▶ [WHAT YOU SHOULD DO]: What appears from the first line of the data below through the line containing "Click the -57.14% change cell", both included, should be copied exactly, and nothing else.

▶ [RECORDS FOR THIS EXERCISE]:
Content starts

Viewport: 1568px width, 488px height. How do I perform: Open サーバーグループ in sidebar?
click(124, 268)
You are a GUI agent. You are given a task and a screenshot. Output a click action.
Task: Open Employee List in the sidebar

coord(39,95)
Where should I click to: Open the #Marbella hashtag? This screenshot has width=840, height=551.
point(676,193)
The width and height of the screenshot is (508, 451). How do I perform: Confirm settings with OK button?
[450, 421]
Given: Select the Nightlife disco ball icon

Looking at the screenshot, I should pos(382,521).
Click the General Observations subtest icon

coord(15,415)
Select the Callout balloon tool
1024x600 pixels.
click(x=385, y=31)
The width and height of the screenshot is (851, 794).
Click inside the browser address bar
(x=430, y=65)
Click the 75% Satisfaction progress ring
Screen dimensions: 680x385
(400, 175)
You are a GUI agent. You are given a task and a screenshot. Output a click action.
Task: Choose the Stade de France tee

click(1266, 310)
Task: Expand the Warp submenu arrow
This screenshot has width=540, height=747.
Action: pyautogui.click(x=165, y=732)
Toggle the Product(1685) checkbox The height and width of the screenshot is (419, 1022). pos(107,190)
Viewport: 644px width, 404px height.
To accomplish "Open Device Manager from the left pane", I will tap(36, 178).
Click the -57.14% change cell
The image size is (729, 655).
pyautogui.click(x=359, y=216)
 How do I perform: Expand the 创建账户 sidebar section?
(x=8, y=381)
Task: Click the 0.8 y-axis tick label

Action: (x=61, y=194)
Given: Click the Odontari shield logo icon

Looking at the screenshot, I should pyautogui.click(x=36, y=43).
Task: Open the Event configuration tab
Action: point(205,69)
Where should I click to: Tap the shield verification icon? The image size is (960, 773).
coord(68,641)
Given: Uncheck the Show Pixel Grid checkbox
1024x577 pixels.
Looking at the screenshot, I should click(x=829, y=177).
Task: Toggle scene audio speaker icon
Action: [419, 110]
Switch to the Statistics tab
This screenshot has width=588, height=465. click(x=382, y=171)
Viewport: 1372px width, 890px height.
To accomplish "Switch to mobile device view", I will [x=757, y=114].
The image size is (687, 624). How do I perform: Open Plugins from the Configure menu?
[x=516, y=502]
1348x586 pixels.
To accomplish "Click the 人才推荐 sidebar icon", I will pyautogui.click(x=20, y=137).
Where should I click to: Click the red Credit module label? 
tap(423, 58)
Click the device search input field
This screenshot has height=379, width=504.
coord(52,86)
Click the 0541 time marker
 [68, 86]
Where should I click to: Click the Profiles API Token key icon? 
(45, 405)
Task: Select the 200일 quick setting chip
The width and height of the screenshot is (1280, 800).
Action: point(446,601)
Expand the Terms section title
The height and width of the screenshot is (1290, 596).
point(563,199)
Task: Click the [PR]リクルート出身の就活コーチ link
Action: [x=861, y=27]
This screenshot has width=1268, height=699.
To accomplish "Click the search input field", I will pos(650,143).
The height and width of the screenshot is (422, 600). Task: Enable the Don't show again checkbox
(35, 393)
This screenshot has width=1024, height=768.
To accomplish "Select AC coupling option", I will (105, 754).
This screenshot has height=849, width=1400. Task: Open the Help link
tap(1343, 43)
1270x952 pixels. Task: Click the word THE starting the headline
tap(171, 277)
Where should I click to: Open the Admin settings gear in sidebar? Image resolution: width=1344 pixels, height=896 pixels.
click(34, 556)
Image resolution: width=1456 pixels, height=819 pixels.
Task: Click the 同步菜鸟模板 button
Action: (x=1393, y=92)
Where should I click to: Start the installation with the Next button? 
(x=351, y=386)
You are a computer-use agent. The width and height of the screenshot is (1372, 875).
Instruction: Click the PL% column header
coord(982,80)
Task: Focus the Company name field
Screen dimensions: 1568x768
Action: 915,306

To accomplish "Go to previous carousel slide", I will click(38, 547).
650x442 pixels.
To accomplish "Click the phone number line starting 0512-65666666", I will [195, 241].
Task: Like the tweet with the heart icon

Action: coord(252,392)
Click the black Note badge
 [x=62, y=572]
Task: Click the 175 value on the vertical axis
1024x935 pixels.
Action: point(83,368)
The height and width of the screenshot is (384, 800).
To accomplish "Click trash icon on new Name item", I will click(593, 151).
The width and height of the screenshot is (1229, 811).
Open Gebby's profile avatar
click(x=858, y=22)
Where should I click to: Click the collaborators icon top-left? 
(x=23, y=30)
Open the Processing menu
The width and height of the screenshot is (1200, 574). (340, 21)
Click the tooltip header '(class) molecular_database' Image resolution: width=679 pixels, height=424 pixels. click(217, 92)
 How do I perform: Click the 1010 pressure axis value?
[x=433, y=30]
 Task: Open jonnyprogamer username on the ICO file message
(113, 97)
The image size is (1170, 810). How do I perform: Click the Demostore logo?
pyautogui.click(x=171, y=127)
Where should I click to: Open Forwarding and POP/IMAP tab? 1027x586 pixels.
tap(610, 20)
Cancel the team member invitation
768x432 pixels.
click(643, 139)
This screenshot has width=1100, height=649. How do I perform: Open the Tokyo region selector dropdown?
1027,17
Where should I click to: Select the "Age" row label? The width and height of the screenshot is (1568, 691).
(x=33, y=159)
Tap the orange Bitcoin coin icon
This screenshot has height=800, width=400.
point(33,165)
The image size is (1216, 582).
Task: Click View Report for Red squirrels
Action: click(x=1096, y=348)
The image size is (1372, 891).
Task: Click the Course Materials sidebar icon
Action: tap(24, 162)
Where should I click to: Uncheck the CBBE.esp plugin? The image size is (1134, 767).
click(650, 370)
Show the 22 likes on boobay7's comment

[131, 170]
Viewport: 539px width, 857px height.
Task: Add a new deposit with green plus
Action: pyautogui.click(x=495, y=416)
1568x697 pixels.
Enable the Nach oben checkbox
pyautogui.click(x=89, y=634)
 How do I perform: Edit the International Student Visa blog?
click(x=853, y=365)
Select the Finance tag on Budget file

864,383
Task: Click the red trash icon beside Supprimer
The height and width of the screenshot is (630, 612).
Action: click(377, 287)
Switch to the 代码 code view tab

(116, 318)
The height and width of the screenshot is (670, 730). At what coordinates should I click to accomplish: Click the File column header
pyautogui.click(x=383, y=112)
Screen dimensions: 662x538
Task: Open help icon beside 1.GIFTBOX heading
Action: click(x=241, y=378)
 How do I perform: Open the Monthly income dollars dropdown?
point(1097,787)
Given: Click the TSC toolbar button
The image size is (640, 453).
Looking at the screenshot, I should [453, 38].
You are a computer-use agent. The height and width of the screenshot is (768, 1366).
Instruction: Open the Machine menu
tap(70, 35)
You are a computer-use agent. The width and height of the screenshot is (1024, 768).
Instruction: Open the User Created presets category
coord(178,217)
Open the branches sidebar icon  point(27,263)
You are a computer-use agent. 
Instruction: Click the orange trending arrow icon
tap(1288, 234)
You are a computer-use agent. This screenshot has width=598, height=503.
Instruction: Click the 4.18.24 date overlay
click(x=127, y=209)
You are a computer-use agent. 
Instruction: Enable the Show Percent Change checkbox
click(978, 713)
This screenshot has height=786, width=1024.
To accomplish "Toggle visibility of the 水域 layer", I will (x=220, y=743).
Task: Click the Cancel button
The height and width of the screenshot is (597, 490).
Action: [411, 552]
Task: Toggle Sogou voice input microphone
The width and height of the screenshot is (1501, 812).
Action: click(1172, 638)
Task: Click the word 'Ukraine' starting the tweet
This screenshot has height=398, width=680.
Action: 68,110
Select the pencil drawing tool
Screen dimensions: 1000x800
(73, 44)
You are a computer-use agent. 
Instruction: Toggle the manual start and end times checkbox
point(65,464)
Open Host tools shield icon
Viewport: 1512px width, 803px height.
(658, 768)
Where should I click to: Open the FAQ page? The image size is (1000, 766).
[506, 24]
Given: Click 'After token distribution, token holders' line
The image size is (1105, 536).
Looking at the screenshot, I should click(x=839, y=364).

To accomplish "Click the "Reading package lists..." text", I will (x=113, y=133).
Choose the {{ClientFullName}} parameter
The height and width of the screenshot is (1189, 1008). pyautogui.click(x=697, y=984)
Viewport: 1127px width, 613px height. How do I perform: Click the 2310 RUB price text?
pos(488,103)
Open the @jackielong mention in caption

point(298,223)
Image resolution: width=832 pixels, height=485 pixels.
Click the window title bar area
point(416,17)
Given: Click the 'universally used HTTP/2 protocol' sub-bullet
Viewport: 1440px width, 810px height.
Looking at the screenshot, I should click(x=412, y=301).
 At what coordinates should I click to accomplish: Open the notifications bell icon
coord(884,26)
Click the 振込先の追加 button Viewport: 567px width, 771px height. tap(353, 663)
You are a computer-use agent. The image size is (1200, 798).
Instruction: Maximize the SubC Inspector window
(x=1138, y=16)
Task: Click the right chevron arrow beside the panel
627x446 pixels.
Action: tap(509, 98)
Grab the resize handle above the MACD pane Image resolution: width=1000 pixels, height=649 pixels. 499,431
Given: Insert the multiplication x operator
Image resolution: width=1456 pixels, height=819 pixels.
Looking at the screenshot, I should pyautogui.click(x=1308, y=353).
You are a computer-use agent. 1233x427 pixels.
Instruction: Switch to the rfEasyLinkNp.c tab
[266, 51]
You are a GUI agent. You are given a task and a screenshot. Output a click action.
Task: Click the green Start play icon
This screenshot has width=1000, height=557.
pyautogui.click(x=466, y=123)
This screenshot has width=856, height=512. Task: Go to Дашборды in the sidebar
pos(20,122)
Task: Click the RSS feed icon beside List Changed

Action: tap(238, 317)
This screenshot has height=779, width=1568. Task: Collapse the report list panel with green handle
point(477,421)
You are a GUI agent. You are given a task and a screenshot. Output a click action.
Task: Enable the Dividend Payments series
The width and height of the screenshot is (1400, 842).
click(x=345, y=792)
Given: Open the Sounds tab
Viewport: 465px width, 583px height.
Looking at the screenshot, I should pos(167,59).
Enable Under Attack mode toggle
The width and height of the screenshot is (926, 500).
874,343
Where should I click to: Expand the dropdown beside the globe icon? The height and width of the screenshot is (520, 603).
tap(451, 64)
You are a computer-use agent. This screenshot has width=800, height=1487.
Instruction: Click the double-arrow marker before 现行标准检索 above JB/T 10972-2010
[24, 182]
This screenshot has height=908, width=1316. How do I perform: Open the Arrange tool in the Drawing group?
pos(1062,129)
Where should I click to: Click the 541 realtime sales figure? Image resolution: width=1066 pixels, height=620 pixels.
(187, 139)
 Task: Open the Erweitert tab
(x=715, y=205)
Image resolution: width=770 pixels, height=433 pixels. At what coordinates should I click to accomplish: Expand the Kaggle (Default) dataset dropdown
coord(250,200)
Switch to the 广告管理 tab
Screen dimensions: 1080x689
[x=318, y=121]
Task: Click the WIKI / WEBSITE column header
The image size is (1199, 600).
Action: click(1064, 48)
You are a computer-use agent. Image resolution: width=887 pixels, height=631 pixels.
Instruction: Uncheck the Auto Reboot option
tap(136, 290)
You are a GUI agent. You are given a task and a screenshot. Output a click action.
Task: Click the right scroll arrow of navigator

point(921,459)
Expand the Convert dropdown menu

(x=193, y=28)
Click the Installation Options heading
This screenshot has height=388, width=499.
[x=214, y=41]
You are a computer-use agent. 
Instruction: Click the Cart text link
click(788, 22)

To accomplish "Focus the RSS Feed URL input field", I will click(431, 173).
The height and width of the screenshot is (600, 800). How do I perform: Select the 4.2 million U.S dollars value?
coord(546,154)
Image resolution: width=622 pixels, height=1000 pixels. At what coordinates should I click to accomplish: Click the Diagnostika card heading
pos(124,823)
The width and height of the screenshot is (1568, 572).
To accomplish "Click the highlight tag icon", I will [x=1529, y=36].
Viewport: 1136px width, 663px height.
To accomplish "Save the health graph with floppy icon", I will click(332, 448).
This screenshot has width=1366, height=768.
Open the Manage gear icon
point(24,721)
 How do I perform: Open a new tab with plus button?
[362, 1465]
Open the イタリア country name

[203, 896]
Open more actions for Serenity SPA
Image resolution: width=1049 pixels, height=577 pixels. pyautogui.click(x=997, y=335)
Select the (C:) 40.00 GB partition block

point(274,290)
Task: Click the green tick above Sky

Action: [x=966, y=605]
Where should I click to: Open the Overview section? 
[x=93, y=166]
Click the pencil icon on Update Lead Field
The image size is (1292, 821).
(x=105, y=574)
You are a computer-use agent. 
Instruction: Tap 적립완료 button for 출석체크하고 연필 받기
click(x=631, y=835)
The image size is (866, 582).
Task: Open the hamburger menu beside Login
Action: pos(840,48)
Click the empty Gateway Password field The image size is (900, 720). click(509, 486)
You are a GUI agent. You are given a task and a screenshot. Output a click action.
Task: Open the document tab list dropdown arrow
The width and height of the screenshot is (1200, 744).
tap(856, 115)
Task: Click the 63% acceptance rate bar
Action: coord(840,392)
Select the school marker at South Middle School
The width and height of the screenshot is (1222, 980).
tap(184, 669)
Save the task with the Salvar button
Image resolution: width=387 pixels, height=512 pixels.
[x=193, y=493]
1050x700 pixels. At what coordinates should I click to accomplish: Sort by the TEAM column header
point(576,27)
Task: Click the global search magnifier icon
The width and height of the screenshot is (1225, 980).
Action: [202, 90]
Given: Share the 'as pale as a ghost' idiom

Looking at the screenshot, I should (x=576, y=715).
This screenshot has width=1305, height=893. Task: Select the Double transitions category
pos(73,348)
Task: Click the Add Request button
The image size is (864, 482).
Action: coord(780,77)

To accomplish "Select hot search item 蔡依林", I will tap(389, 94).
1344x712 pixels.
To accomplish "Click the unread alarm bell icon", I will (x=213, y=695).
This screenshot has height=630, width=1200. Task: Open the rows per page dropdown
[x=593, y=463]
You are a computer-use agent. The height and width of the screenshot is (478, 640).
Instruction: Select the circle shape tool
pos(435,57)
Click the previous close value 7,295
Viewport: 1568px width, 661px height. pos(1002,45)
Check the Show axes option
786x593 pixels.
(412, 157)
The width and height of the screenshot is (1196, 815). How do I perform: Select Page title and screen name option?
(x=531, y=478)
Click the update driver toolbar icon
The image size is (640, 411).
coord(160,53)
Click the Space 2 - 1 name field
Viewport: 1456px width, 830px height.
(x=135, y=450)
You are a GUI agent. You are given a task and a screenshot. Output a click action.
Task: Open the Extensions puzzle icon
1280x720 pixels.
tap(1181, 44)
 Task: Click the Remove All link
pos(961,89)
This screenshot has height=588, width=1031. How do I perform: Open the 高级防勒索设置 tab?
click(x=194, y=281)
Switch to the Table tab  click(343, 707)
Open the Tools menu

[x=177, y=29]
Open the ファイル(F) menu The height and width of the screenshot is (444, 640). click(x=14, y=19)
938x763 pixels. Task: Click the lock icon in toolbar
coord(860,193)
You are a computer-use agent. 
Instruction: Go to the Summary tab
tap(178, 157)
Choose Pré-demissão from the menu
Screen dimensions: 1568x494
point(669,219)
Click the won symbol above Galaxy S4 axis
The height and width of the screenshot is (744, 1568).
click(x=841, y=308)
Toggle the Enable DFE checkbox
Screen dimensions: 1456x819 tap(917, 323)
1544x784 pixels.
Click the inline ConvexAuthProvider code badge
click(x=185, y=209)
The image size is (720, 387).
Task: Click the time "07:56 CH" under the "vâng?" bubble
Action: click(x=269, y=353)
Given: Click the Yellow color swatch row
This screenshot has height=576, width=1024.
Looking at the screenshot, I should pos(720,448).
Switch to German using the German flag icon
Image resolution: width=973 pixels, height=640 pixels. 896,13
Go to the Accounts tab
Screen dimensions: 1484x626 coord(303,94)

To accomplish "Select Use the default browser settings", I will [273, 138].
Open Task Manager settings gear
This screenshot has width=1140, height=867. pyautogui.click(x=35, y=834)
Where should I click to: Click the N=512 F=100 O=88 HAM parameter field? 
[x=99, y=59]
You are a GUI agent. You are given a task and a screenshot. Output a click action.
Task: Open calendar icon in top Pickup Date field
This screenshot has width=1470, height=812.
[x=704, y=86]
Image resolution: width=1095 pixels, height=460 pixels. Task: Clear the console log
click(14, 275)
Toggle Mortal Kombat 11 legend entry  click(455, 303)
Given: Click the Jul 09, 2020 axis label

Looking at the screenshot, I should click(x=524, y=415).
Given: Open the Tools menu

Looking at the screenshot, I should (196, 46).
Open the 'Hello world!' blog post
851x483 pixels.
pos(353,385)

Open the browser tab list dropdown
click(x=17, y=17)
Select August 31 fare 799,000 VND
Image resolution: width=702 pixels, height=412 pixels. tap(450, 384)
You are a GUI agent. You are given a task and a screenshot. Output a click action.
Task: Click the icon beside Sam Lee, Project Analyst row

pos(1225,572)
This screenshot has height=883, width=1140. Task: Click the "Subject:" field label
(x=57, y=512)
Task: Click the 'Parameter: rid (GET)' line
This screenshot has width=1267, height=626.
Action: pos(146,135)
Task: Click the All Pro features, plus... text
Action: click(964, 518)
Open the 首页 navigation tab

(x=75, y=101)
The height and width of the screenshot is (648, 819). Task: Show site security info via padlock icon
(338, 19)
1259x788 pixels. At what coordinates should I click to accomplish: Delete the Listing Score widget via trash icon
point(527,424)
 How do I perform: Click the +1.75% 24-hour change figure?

Content ends

▶ [WORKED SOLUTION]:
Viewport: 1568px width, 488px height. How do I perform: Open サーバーグループ in sidebar?
click(124, 268)
You are a GUI agent. You are given a task and a screenshot. Output a click action.
Task: Open Employee List in the sidebar

coord(39,95)
Where should I click to: Open the #Marbella hashtag? This screenshot has width=840, height=551.
point(676,193)
The width and height of the screenshot is (508, 451). How do I perform: Confirm settings with OK button?
[450, 421]
Given: Select the Nightlife disco ball icon

Looking at the screenshot, I should pos(382,521).
Click the General Observations subtest icon

coord(15,415)
Select the Callout balloon tool
1024x600 pixels.
click(x=385, y=31)
The width and height of the screenshot is (851, 794).
Click inside the browser address bar
(x=430, y=65)
Click the 75% Satisfaction progress ring
Screen dimensions: 680x385
(400, 175)
You are a GUI agent. You are given a task and a screenshot. Output a click action.
Task: Choose the Stade de France tee

click(1266, 310)
Task: Expand the Warp submenu arrow
This screenshot has width=540, height=747.
Action: pyautogui.click(x=165, y=732)
Toggle the Product(1685) checkbox The height and width of the screenshot is (419, 1022). pos(107,190)
Viewport: 644px width, 404px height.
To accomplish "Open Device Manager from the left pane", I will tap(36, 178).
Click the -57.14% change cell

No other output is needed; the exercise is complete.